> [What is being asked] Render every line of the items below as a Markdown table with two columns, Row and Line. Number the rows in order and leave out blank lines.

================================

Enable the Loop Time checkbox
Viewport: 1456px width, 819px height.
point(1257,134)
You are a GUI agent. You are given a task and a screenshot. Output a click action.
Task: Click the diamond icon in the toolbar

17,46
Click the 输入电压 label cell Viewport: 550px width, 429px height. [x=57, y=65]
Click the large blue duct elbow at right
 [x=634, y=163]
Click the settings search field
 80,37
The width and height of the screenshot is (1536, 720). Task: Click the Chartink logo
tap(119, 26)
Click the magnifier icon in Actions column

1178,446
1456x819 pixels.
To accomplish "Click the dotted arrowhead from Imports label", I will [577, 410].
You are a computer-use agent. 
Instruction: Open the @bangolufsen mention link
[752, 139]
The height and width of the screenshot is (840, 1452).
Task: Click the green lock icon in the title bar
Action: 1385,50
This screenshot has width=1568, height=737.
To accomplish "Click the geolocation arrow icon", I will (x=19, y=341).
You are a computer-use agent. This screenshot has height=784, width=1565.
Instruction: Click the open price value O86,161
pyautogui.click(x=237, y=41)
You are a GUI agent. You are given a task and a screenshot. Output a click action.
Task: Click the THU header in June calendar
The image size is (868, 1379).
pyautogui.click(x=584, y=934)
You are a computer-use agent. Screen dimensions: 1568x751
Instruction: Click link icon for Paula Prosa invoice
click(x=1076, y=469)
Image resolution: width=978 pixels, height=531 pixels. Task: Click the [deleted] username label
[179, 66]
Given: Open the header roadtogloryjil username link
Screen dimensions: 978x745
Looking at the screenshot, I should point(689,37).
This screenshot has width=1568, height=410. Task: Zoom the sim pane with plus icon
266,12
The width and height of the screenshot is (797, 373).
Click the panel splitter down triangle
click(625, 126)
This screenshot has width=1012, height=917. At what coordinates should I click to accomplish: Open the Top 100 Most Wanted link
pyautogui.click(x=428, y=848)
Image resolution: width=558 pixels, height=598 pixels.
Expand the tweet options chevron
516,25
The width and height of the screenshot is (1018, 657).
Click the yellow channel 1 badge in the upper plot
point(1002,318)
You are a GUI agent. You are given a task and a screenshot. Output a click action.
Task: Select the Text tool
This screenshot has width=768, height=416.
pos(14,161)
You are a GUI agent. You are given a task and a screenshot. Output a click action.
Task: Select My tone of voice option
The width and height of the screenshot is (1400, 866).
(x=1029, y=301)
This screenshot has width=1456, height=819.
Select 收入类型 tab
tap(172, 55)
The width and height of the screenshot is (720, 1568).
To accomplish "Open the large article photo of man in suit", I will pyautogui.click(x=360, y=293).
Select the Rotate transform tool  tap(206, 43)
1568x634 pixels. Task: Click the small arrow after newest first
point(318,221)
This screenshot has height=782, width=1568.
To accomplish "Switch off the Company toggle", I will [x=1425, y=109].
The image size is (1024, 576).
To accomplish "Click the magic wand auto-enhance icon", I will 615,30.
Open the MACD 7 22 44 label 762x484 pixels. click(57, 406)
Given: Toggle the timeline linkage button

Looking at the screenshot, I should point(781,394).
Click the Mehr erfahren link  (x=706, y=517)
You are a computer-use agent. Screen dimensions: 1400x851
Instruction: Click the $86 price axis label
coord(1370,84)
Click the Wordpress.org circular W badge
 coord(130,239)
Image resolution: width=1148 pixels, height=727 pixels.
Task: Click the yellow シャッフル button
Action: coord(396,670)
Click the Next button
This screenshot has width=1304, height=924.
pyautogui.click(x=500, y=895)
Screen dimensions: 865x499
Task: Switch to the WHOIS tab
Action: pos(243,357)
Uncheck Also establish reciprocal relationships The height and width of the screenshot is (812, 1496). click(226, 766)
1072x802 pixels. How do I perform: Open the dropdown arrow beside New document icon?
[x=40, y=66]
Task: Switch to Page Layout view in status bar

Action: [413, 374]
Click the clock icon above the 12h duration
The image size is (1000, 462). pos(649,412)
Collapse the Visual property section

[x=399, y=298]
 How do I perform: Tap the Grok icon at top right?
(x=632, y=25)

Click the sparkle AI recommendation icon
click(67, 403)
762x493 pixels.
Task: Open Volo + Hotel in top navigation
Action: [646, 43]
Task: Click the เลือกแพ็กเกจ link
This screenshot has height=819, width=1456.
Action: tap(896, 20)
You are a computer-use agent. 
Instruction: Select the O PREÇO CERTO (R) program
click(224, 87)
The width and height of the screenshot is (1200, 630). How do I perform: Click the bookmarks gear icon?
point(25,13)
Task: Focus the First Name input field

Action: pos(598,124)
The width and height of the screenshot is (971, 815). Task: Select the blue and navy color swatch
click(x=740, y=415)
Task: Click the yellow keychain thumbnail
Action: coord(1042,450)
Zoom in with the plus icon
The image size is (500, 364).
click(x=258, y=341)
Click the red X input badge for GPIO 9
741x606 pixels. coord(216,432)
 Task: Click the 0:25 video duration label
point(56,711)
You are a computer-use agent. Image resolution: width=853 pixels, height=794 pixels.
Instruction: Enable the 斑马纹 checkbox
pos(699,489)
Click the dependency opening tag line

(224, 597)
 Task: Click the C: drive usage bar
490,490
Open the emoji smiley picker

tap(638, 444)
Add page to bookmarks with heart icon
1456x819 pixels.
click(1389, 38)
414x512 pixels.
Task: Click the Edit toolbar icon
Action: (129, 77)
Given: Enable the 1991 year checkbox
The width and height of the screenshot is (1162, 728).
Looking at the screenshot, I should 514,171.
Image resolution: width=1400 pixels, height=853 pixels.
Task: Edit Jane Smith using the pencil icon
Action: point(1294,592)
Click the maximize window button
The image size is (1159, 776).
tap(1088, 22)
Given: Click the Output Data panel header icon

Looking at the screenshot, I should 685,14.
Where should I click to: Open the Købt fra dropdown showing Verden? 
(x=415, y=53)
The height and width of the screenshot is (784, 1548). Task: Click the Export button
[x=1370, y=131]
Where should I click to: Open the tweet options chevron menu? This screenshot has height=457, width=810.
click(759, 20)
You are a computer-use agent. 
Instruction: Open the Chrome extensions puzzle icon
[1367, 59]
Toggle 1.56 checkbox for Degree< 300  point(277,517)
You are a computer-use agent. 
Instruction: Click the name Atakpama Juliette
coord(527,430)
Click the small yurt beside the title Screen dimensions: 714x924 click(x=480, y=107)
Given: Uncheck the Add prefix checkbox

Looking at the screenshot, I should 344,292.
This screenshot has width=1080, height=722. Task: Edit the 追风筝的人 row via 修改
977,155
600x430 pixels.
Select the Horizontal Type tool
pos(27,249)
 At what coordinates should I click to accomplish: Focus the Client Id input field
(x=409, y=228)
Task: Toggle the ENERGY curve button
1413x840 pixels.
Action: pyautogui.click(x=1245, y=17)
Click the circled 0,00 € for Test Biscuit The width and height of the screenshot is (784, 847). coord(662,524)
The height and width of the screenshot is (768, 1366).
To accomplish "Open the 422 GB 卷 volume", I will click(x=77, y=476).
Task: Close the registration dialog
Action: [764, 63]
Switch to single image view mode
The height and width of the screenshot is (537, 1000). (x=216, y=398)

================================

> [Reply to the exercise]
| Row | Line |
|---|---|
| 1 | Enable the Loop Time checkbox |
| 2 | Viewport: 1456px width, 819px height. |
| 3 | point(1257,134) |
| 4 | You are a GUI agent. You are given a task and a screenshot. Output a click action. |
| 5 | Task: Click the diamond icon in the toolbar |
| 6 | 17,46 |
| 7 | Click the 输入电压 label cell Viewport: 550px width, 429px height. [x=57, y=65] |
| 8 | Click the large blue duct elbow at right |
| 9 |  [x=634, y=163] |
| 10 | Click the settings search field |
| 11 |  80,37 |
| 12 | The width and height of the screenshot is (1536, 720). Task: Click the Chartink logo |
| 13 | tap(119, 26) |
| 14 | Click the magnifier icon in Actions column |
| 15 | 1178,446 |
| 16 | 1456x819 pixels. |
| 17 | To accomplish "Click the dotted arrowhead from Imports label", I will [577, 410]. |
| 18 | You are a computer-use agent.  |
| 19 | Instruction: Open the @bangolufsen mention link |
| 20 | [752, 139] |
| 21 | The height and width of the screenshot is (840, 1452). |
| 22 | Task: Click the green lock icon in the title bar |
| 23 | Action: 1385,50 |
| 24 | This screenshot has width=1568, height=737. |
| 25 | To accomplish "Click the geolocation arrow icon", I will (x=19, y=341). |
| 26 | You are a computer-use agent. This screenshot has height=784, width=1565. |
| 27 | Instruction: Click the open price value O86,161 |
| 28 | pyautogui.click(x=237, y=41) |
| 29 | You are a GUI agent. You are given a task and a screenshot. Output a click action. |
| 30 | Task: Click the THU header in June calendar |
| 31 | The image size is (868, 1379). |
| 32 | pyautogui.click(x=584, y=934) |
| 33 | You are a computer-use agent. Screen dimensions: 1568x751 |
| 34 | Instruction: Click link icon for Paula Prosa invoice |
| 35 | click(x=1076, y=469) |
| 36 | Image resolution: width=978 pixels, height=531 pixels. Task: Click the [deleted] username label |
| 37 | [179, 66] |
| 38 | Given: Open the header roadtogloryjil username link |
| 39 | Screen dimensions: 978x745 |
| 40 | Looking at the screenshot, I should point(689,37). |
| 41 | This screenshot has width=1568, height=410. Task: Zoom the sim pane with plus icon |
| 42 | 266,12 |
| 43 | The width and height of the screenshot is (797, 373). |
| 44 | Click the panel splitter down triangle |
| 45 | click(625, 126) |
| 46 | This screenshot has width=1012, height=917. At what coordinates should I click to accomplish: Open the Top 100 Most Wanted link |
| 47 | pyautogui.click(x=428, y=848) |
| 48 | Image resolution: width=558 pixels, height=598 pixels. |
| 49 | Expand the tweet options chevron |
| 50 | 516,25 |
| 51 | The width and height of the screenshot is (1018, 657). |
| 52 | Click the yellow channel 1 badge in the upper plot |
| 53 | point(1002,318) |
| 54 | You are a GUI agent. You are given a task and a screenshot. Output a click action. |
| 55 | Task: Select the Text tool |
| 56 | This screenshot has width=768, height=416. |
| 57 | pos(14,161) |
| 58 | You are a GUI agent. You are given a task and a screenshot. Output a click action. |
| 59 | Task: Select My tone of voice option |
| 60 | The width and height of the screenshot is (1400, 866). |
| 61 | (x=1029, y=301) |
| 62 | This screenshot has width=1456, height=819. |
| 63 | Select 收入类型 tab |
| 64 | tap(172, 55) |
| 65 | The width and height of the screenshot is (720, 1568). |
| 66 | To accomplish "Open the large article photo of man in suit", I will pyautogui.click(x=360, y=293). |
| 67 | Select the Rotate transform tool  tap(206, 43) |
| 68 | 1568x634 pixels. Task: Click the small arrow after newest first |
| 69 | point(318,221) |
| 70 | This screenshot has height=782, width=1568. |
| 71 | To accomplish "Switch off the Company toggle", I will [x=1425, y=109]. |
| 72 | The image size is (1024, 576). |
| 73 | To accomplish "Click the magic wand auto-enhance icon", I will 615,30. |
| 74 | Open the MACD 7 22 44 label 762x484 pixels. click(57, 406) |
| 75 | Given: Toggle the timeline linkage button |
| 76 | Looking at the screenshot, I should point(781,394). |
| 77 | Click the Mehr erfahren link  (x=706, y=517) |
| 78 | You are a computer-use agent. Screen dimensions: 1400x851 |
| 79 | Instruction: Click the $86 price axis label |
| 80 | coord(1370,84) |
| 81 | Click the Wordpress.org circular W badge |
| 82 |  coord(130,239) |
| 83 | Image resolution: width=1148 pixels, height=727 pixels. |
| 84 | Task: Click the yellow シャッフル button |
| 85 | Action: coord(396,670) |
| 86 | Click the Next button |
| 87 | This screenshot has width=1304, height=924. |
| 88 | pyautogui.click(x=500, y=895) |
| 89 | Screen dimensions: 865x499 |
| 90 | Task: Switch to the WHOIS tab |
| 91 | Action: pos(243,357) |
| 92 | Uncheck Also establish reciprocal relationships The height and width of the screenshot is (812, 1496). click(226, 766) |
| 93 | 1072x802 pixels. How do I perform: Open the dropdown arrow beside New document icon? |
| 94 | [x=40, y=66] |
| 95 | Task: Switch to Page Layout view in status bar |
| 96 | Action: [413, 374] |
| 97 | Click the clock icon above the 12h duration |
| 98 | The image size is (1000, 462). pos(649,412) |
| 99 | Collapse the Visual property section |
| 100 | [x=399, y=298] |
| 101 |  How do I perform: Tap the Grok icon at top right? |
| 102 | (x=632, y=25) |
| 103 | Click the sparkle AI recommendation icon |
| 104 | click(67, 403) |
| 105 | 762x493 pixels. |
| 106 | Task: Open Volo + Hotel in top navigation |
| 107 | Action: [646, 43] |
| 108 | Task: Click the เลือกแพ็กเกจ link |
| 109 | This screenshot has height=819, width=1456. |
| 110 | Action: tap(896, 20) |
| 111 | You are a computer-use agent.  |
| 112 | Instruction: Select the O PREÇO CERTO (R) program |
| 113 | click(224, 87) |
| 114 | The width and height of the screenshot is (1200, 630). How do I perform: Click the bookmarks gear icon? |
| 115 | point(25,13) |
| 116 | Task: Focus the First Name input field |
| 117 | Action: pos(598,124) |
| 118 | The width and height of the screenshot is (971, 815). Task: Select the blue and navy color swatch |
| 119 | click(x=740, y=415) |
| 120 | Task: Click the yellow keychain thumbnail |
| 121 | Action: coord(1042,450) |
| 122 | Zoom in with the plus icon |
| 123 | The image size is (500, 364). |
| 124 | click(x=258, y=341) |
| 125 | Click the red X input badge for GPIO 9 |
| 126 | 741x606 pixels. coord(216,432) |
| 127 |  Task: Click the 0:25 video duration label |
| 128 | point(56,711) |
| 129 | You are a computer-use agent. Image resolution: width=853 pixels, height=794 pixels. |
| 130 | Instruction: Enable the 斑马纹 checkbox |
| 131 | pos(699,489) |
| 132 | Click the dependency opening tag line |
| 133 | (224, 597) |
| 134 |  Task: Click the C: drive usage bar |
| 135 | 490,490 |
| 136 | Open the emoji smiley picker |
| 137 | tap(638, 444) |
| 138 | Add page to bookmarks with heart icon |
| 139 | 1456x819 pixels. |
| 140 | click(1389, 38) |
| 141 | 414x512 pixels. |
| 142 | Task: Click the Edit toolbar icon |
| 143 | Action: (129, 77) |
| 144 | Given: Enable the 1991 year checkbox |
| 145 | The width and height of the screenshot is (1162, 728). |
| 146 | Looking at the screenshot, I should 514,171. |
| 147 | Image resolution: width=1400 pixels, height=853 pixels. |
| 148 | Task: Edit Jane Smith using the pencil icon |
| 149 | Action: point(1294,592) |
| 150 | Click the maximize window button |
| 151 | The image size is (1159, 776). |
| 152 | tap(1088, 22) |
| 153 | Given: Click the Output Data panel header icon |
| 154 | Looking at the screenshot, I should 685,14. |
| 155 | Where should I click to: Open the Købt fra dropdown showing Verden?  |
| 156 | (x=415, y=53) |
| 157 | The height and width of the screenshot is (784, 1548). Task: Click the Export button |
| 158 | [x=1370, y=131] |
| 159 | Where should I click to: Open the tweet options chevron menu? This screenshot has height=457, width=810. |
| 160 | click(759, 20) |
| 161 | You are a computer-use agent.  |
| 162 | Instruction: Open the Chrome extensions puzzle icon |
| 163 | [1367, 59] |
| 164 | Toggle 1.56 checkbox for Degree< 300  point(277,517) |
| 165 | You are a computer-use agent.  |
| 166 | Instruction: Click the name Atakpama Juliette |
| 167 | coord(527,430) |
| 168 | Click the small yurt beside the title Screen dimensions: 714x924 click(x=480, y=107) |
| 169 | Given: Uncheck the Add prefix checkbox |
| 170 | Looking at the screenshot, I should 344,292. |
| 171 | This screenshot has width=1080, height=722. Task: Edit the 追风筝的人 row via 修改 |
| 172 | 977,155 |
| 173 | 600x430 pixels. |
| 174 | Select the Horizontal Type tool |
| 175 | pos(27,249) |
| 176 |  At what coordinates should I click to accomplish: Focus the Client Id input field |
| 177 | (x=409, y=228) |
| 178 | Task: Toggle the ENERGY curve button |
| 179 | 1413x840 pixels. |
| 180 | Action: pyautogui.click(x=1245, y=17) |
| 181 | Click the circled 0,00 € for Test Biscuit The width and height of the screenshot is (784, 847). coord(662,524) |
| 182 | The height and width of the screenshot is (768, 1366). |
| 183 | To accomplish "Open the 422 GB 卷 volume", I will click(x=77, y=476). |
| 184 | Task: Close the registration dialog |
| 185 | Action: [764, 63] |
| 186 | Switch to single image view mode |
| 187 | The height and width of the screenshot is (537, 1000). (x=216, y=398) |